BEGIN THE DATA
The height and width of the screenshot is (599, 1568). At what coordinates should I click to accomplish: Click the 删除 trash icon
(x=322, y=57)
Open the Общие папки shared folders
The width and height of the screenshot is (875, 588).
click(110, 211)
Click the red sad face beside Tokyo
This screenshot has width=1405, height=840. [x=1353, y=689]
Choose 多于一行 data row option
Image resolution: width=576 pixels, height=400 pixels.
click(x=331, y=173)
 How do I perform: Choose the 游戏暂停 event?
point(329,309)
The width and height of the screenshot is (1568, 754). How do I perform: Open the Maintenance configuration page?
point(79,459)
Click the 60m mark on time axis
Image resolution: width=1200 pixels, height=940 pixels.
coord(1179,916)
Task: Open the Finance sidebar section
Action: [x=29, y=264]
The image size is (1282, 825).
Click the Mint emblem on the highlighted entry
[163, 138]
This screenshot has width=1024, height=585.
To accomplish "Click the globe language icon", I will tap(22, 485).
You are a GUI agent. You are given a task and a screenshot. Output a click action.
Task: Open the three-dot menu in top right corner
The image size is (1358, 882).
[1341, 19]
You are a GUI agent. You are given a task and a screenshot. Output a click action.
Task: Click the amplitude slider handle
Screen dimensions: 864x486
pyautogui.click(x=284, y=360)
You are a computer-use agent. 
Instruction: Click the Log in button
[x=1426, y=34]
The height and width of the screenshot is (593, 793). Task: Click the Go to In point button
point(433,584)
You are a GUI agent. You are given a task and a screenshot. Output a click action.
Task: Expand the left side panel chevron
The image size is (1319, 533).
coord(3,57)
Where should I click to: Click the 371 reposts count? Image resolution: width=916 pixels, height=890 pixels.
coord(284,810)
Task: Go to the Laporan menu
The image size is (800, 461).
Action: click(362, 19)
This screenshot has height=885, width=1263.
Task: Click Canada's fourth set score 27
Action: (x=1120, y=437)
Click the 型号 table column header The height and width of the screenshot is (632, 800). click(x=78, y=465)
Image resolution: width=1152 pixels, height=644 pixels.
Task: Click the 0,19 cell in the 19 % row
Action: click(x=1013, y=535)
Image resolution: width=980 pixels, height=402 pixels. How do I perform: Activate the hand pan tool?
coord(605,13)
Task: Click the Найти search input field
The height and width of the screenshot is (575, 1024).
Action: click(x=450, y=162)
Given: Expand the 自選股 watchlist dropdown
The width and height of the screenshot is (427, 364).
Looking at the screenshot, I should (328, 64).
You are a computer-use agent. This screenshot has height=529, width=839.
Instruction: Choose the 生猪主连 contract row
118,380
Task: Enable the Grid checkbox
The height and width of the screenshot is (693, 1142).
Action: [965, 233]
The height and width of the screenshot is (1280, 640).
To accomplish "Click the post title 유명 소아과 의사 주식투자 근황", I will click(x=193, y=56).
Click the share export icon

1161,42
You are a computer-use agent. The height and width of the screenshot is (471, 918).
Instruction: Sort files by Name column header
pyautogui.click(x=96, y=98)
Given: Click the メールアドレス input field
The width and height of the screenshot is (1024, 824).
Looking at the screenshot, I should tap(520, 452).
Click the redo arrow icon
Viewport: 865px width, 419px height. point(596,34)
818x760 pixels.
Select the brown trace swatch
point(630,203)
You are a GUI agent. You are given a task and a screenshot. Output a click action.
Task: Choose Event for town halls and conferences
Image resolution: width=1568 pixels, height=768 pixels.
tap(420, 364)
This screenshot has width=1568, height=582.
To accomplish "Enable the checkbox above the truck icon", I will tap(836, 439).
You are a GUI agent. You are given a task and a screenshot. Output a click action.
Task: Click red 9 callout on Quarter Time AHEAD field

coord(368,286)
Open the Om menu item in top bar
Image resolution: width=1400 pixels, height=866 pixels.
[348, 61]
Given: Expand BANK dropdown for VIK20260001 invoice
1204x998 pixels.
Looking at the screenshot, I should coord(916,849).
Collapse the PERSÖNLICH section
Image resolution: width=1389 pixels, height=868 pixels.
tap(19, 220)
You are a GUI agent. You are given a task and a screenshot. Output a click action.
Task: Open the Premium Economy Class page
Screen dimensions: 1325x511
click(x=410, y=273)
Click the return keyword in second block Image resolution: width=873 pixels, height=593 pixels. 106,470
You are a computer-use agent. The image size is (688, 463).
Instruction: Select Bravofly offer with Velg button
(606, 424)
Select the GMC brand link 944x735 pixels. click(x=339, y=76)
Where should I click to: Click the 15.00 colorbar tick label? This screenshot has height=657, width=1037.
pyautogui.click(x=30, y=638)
END THE DATA
Give the complete listing a second time, exactly as it reads.

The height and width of the screenshot is (599, 1568). At what coordinates should I click to accomplish: Click the 删除 trash icon
(x=322, y=57)
Open the Общие папки shared folders
The width and height of the screenshot is (875, 588).
click(110, 211)
Click the red sad face beside Tokyo
This screenshot has width=1405, height=840. [x=1353, y=689]
Choose 多于一行 data row option
Image resolution: width=576 pixels, height=400 pixels.
click(x=331, y=173)
 How do I perform: Choose the 游戏暂停 event?
point(329,309)
The width and height of the screenshot is (1568, 754). How do I perform: Open the Maintenance configuration page?
point(79,459)
Click the 60m mark on time axis
Image resolution: width=1200 pixels, height=940 pixels.
coord(1179,916)
Task: Open the Finance sidebar section
Action: [x=29, y=264]
The image size is (1282, 825).
Click the Mint emblem on the highlighted entry
[163, 138]
This screenshot has width=1024, height=585.
To accomplish "Click the globe language icon", I will tap(22, 485).
You are a GUI agent. You are given a task and a screenshot. Output a click action.
Task: Open the three-dot menu in top right corner
The image size is (1358, 882).
[1341, 19]
You are a GUI agent. You are given a task and a screenshot. Output a click action.
Task: Click the amplitude slider handle
Screen dimensions: 864x486
pyautogui.click(x=284, y=360)
You are a computer-use agent. 
Instruction: Click the Log in button
[x=1426, y=34]
The height and width of the screenshot is (593, 793). Task: Click the Go to In point button
point(433,584)
You are a GUI agent. You are given a task and a screenshot. Output a click action.
Task: Expand the left side panel chevron
The image size is (1319, 533).
coord(3,57)
Where should I click to: Click the 371 reposts count? Image resolution: width=916 pixels, height=890 pixels.
coord(284,810)
Task: Go to the Laporan menu
The image size is (800, 461).
Action: click(362, 19)
This screenshot has height=885, width=1263.
Task: Click Canada's fourth set score 27
Action: (x=1120, y=437)
Click the 型号 table column header The height and width of the screenshot is (632, 800). click(x=78, y=465)
Image resolution: width=1152 pixels, height=644 pixels.
Task: Click the 0,19 cell in the 19 % row
Action: click(x=1013, y=535)
Image resolution: width=980 pixels, height=402 pixels. How do I perform: Activate the hand pan tool?
coord(605,13)
Task: Click the Найти search input field
The height and width of the screenshot is (575, 1024).
Action: click(x=450, y=162)
Given: Expand the 自選股 watchlist dropdown
The width and height of the screenshot is (427, 364).
Looking at the screenshot, I should (328, 64).
You are a computer-use agent. This screenshot has height=529, width=839.
Instruction: Choose the 生猪主连 contract row
118,380
Task: Enable the Grid checkbox
The height and width of the screenshot is (693, 1142).
Action: [965, 233]
The height and width of the screenshot is (1280, 640).
To accomplish "Click the post title 유명 소아과 의사 주식투자 근황", I will click(x=193, y=56).
Click the share export icon

1161,42
You are a computer-use agent. The height and width of the screenshot is (471, 918).
Instruction: Sort files by Name column header
pyautogui.click(x=96, y=98)
Given: Click the メールアドレス input field
The width and height of the screenshot is (1024, 824).
Looking at the screenshot, I should tap(520, 452).
Click the redo arrow icon
Viewport: 865px width, 419px height. point(596,34)
818x760 pixels.
Select the brown trace swatch
point(630,203)
You are a GUI agent. You are given a task and a screenshot. Output a click action.
Task: Choose Event for town halls and conferences
Image resolution: width=1568 pixels, height=768 pixels.
tap(420, 364)
This screenshot has width=1568, height=582.
To accomplish "Enable the checkbox above the truck icon", I will tap(836, 439).
You are a GUI agent. You are given a task and a screenshot. Output a click action.
Task: Click red 9 callout on Quarter Time AHEAD field

coord(368,286)
Open the Om menu item in top bar
Image resolution: width=1400 pixels, height=866 pixels.
[348, 61]
Given: Expand BANK dropdown for VIK20260001 invoice
1204x998 pixels.
Looking at the screenshot, I should coord(916,849).
Collapse the PERSÖNLICH section
Image resolution: width=1389 pixels, height=868 pixels.
tap(19, 220)
You are a GUI agent. You are given a task and a screenshot. Output a click action.
Task: Open the Premium Economy Class page
Screen dimensions: 1325x511
click(x=410, y=273)
Click the return keyword in second block Image resolution: width=873 pixels, height=593 pixels. 106,470
You are a computer-use agent. The image size is (688, 463).
Instruction: Select Bravofly offer with Velg button
(606, 424)
Select the GMC brand link 944x735 pixels. click(x=339, y=76)
Where should I click to: Click the 15.00 colorbar tick label? This screenshot has height=657, width=1037.
pyautogui.click(x=30, y=638)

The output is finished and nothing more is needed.